“Belligerent rhetoric only plays into the hands of the Saudi monarchy”

A report discusses the next “front” in the Iran-Saudi war.

It opens, “Looks like 2016 was born in violence. Saudi Arabia’s execution of popular Saudi Shiite cleric Nimr al-Nimr has led to an escalation with its regional nemesis, Iran. After Saudi Arabia’s embassy in Tehran was sacked by an angry Iranian mob, Riyadh severed diplomatic ties with the country and organized a regional coalition of countries to isolate it further — Bahrain, the United Arab Emirates, Qatar, Kuwait, Djibouti, and Sudan have all cut or downgraded diplomatic ties with the Islamic Republic in the incident’s aftermath. Iran accused Saudi Arabia of going even further Thursday, claiming that Saudi warplanes had launched airstrikes against its embassy in war-torn Yemen”.

It goes on to mention “Far from being an angry string of irrational actions, the Saudi escalation in recent days seems like a cold and premeditated act of international gamesmanship. Meanwhile, there is reason to believe that Iran’s moves following Nimr’s execution were a strategic blunder. Sheikh Nimr was, after all, a Saudi citizen; by going beyond condemnation to issuing threats, Iran’s reaction served to confirm, rather than challenge, the Saudi narrative about the cleric as a terrorist mastermind in the employ of an Iranian agenda. But the fallout from the recent war of words won’t only be felt on the battlefields of Syria and Yemen. While the military struggles in the region get the most attention, the most important area in which the conflict will play out could be the economic arena”.

He posits that “it looks like Riyadh and Tehran will increase support for their allies, as a negotiated peace looks further away than ever. Unfortunately, Syrian and Yemeni civilians will bear the brunt of the violence. The markets have also weighed in, and they do not appear to expect any direct military confrontation between the two countries. The oil market is particularly sensitive to disruptions in oil supply routes or facilities, as would occur during a conflict between the two Gulf powers. But while there was a spike in oil prices immediately following the recent escalation, it was short-lived, and prices continue to slide, hitting an 11-year low Wednesday”.

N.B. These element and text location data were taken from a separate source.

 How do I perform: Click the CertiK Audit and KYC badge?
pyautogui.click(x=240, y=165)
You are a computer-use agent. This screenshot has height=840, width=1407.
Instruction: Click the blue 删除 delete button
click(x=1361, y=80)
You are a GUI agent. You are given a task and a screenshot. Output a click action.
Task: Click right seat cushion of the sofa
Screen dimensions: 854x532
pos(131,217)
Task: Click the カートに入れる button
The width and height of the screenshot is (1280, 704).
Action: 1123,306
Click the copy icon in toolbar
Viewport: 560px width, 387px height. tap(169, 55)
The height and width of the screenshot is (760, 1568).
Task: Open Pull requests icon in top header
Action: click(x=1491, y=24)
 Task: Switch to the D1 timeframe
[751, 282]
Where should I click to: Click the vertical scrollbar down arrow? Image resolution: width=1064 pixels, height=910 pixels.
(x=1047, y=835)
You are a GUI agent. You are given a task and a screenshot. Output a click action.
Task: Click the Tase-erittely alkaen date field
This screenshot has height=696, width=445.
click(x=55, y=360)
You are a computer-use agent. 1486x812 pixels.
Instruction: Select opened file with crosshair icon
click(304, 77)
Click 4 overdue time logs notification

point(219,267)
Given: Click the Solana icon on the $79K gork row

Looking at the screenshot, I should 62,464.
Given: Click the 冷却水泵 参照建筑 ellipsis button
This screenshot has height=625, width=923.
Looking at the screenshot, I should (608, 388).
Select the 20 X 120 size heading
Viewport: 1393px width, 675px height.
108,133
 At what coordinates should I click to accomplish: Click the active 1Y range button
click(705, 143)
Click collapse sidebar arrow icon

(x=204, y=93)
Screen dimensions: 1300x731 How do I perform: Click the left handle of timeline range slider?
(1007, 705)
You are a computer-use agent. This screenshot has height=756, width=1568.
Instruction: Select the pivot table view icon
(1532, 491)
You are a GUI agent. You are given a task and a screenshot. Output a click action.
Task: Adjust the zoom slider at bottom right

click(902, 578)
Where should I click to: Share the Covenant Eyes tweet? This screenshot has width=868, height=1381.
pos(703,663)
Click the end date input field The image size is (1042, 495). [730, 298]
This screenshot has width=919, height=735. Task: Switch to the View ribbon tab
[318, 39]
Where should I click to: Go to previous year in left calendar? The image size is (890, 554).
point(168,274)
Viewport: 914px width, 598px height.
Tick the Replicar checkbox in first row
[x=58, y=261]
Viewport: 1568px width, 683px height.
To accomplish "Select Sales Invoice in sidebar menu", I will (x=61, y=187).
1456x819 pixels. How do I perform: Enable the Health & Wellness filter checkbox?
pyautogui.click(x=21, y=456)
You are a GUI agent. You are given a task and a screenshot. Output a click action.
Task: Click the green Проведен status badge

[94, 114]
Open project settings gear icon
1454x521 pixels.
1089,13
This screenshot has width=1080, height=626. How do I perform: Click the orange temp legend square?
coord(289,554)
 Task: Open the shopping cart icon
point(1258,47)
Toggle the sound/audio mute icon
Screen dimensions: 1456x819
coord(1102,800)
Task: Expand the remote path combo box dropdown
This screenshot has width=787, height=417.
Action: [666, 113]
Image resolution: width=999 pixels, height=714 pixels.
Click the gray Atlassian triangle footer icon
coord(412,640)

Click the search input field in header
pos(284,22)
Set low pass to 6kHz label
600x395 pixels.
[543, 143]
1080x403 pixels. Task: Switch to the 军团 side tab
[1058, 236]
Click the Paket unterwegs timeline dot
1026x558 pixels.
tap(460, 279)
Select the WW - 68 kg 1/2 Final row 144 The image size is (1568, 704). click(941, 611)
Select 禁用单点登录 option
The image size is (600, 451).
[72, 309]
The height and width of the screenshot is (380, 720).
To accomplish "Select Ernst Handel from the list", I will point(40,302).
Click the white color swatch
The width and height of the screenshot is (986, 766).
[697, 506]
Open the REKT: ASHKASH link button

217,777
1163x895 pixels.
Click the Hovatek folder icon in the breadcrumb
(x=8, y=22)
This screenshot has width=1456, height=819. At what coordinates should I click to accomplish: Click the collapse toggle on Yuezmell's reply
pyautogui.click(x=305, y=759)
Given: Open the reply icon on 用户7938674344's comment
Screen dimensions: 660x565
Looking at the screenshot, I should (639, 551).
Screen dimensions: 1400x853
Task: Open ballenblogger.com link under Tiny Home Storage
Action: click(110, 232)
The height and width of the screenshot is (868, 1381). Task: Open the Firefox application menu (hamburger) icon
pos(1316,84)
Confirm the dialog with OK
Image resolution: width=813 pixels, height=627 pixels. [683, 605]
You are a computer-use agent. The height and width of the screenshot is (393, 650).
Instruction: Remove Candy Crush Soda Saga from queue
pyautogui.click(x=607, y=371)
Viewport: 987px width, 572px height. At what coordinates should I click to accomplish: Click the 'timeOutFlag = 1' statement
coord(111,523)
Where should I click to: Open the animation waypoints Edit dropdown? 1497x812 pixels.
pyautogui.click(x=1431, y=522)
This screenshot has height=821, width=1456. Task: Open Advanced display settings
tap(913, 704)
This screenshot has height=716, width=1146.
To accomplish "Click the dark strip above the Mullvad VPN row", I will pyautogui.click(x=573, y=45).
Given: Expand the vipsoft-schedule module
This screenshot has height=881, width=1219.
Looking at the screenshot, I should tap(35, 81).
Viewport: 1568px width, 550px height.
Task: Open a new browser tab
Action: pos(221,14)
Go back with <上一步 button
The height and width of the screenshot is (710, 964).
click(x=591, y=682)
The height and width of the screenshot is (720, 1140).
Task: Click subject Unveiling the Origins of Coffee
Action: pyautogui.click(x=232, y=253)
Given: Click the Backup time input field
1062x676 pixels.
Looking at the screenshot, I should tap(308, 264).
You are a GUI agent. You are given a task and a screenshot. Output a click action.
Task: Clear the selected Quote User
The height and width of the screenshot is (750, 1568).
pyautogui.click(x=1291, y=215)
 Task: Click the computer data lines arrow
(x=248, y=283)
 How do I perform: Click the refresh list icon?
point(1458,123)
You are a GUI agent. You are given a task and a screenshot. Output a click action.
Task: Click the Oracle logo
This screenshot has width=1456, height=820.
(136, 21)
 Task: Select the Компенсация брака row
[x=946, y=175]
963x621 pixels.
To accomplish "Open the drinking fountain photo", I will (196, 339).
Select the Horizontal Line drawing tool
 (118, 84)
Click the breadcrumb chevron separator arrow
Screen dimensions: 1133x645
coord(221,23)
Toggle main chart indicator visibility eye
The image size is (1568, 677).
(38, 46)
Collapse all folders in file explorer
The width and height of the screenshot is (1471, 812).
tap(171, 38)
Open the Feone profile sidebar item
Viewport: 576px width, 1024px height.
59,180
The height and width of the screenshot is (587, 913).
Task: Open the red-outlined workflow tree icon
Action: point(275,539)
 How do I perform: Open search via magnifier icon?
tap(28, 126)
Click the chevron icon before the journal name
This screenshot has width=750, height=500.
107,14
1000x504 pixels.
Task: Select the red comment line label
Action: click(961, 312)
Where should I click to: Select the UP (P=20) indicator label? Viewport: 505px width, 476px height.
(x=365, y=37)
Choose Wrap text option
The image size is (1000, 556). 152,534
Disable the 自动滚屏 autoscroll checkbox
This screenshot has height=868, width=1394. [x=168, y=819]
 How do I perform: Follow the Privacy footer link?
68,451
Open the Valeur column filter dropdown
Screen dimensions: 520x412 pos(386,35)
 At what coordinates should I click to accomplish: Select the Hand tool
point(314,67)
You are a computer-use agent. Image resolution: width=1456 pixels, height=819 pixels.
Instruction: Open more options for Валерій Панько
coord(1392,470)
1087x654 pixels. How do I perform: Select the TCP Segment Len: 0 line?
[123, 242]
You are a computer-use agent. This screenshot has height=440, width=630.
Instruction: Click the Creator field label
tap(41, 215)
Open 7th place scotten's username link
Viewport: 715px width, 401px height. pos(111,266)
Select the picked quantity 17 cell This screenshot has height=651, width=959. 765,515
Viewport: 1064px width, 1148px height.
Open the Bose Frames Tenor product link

He writes that the Saudis aim to weaken Iranian economic growth, “Even as oil prices sit near an 11-year low, Saudi Arabia has continued to pump massive amounts of crude oil. It has repeatedly refused to cut production, rendering OPEC’s price-setting mechanisms useless — and the kingdom has enough excess capacity to drive the price even further down. Analysts have speculated that Riyadh might be trying to drive U.S. shale oil producers out of the market, but the more important aim is to wreak havoc on the budgets of Iran and Russia, both of which are dependent on oil revenues for income”.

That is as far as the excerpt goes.